* EXERCISE
Copy out the data below word for word, starting at the line that contains "Given: Click the 企查查" and ending with the line that contains "[x=850, y=201]".

* ENTRIES
>> start

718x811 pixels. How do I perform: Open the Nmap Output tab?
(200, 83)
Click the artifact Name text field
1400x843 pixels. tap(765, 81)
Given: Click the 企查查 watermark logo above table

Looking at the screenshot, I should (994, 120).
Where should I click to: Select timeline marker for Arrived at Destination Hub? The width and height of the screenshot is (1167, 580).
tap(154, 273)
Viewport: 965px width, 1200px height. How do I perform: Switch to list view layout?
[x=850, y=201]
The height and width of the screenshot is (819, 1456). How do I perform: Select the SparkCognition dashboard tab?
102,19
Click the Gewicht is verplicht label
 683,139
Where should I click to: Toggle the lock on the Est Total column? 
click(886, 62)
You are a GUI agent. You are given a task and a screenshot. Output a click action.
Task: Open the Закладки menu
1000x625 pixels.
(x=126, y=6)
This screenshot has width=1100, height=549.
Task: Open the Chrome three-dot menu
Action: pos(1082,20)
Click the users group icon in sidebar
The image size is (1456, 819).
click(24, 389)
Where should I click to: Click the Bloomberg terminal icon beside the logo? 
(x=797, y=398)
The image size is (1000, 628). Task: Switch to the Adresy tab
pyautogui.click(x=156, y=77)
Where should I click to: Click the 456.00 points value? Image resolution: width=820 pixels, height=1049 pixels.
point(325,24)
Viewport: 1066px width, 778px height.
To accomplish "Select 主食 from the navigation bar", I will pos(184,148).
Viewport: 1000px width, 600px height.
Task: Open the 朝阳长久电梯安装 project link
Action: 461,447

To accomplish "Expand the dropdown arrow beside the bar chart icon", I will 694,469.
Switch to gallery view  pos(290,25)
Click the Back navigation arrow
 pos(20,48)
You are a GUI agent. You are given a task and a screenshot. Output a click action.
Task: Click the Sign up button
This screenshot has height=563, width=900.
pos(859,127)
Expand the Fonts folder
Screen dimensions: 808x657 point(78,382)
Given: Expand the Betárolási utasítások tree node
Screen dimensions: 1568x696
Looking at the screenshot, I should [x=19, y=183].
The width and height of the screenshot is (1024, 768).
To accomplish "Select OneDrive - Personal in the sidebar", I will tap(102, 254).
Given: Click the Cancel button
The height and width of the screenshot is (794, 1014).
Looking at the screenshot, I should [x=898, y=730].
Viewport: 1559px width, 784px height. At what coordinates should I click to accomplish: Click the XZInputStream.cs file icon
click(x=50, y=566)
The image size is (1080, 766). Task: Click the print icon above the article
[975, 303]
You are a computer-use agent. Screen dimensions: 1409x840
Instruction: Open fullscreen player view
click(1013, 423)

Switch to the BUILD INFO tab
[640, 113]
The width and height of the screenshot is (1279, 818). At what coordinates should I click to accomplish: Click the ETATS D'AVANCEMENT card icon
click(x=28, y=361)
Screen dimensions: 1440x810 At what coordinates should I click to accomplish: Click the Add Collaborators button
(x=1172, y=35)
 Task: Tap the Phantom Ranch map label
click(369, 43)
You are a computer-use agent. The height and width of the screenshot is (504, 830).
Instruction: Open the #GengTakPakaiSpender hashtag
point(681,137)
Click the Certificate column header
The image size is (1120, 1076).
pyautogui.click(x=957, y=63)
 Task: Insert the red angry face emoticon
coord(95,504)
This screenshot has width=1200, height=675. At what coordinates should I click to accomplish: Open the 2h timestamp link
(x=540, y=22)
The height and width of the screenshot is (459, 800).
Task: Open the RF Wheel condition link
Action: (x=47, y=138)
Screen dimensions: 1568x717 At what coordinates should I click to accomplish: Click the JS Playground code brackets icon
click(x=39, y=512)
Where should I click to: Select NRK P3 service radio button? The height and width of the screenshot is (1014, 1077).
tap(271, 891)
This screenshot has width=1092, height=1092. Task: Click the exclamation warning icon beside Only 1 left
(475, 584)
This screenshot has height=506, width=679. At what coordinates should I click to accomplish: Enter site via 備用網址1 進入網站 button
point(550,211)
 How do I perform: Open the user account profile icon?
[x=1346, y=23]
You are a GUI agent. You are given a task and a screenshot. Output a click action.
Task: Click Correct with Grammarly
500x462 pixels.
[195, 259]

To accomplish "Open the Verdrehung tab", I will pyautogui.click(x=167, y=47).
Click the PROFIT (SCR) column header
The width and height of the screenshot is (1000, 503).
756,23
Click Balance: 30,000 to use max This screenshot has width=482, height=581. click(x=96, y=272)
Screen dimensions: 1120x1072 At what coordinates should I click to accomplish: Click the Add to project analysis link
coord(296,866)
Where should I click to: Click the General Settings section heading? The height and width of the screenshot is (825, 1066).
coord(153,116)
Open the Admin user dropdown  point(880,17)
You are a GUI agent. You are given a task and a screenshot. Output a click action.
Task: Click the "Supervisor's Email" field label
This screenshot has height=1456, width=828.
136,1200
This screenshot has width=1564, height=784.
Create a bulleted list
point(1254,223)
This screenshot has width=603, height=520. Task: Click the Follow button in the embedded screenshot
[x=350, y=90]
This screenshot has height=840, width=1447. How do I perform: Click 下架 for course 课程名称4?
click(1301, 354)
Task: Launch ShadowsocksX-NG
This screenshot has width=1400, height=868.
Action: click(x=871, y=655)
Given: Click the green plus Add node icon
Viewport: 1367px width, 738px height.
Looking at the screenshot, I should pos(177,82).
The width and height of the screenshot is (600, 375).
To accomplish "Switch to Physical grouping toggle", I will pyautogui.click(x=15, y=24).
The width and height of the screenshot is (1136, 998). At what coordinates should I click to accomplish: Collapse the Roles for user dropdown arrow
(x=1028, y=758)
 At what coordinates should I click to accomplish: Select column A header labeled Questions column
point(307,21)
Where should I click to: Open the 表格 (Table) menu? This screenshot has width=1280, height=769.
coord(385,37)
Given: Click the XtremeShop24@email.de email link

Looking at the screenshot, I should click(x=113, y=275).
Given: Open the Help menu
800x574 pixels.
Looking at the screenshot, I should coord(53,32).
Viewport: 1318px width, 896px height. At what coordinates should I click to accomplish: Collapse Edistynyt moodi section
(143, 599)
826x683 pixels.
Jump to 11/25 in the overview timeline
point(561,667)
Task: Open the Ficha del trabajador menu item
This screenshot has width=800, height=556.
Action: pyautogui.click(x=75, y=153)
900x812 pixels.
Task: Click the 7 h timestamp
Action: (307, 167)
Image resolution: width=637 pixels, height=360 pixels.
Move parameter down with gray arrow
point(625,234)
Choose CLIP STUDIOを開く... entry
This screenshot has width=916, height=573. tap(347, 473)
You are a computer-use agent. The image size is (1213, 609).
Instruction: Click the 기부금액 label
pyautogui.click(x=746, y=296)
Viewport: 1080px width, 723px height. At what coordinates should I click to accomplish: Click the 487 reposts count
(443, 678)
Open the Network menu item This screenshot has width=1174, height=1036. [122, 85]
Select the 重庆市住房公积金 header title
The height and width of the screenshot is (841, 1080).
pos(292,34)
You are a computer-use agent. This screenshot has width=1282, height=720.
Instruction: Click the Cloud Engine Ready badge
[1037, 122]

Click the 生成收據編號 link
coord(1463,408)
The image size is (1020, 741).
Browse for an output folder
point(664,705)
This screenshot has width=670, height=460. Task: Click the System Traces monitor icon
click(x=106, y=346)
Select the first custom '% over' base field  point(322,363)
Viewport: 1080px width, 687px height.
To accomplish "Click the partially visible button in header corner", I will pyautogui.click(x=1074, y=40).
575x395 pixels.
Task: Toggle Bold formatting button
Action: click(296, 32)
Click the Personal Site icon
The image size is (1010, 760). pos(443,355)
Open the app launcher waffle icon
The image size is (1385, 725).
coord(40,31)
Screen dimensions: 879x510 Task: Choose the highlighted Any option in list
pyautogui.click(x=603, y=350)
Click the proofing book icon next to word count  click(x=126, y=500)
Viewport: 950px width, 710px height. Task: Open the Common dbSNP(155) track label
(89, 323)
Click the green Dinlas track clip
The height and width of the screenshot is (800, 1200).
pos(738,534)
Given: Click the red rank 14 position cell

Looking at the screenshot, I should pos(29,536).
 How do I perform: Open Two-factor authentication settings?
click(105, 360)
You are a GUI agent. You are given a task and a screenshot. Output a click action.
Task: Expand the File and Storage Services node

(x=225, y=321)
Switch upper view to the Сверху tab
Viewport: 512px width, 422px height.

>> end

* TASK OUTPUT
Given: Click the 企查查 watermark logo above table

Looking at the screenshot, I should (994, 120).
Where should I click to: Select timeline marker for Arrived at Destination Hub? The width and height of the screenshot is (1167, 580).
tap(154, 273)
Viewport: 965px width, 1200px height. How do I perform: Switch to list view layout?
[x=850, y=201]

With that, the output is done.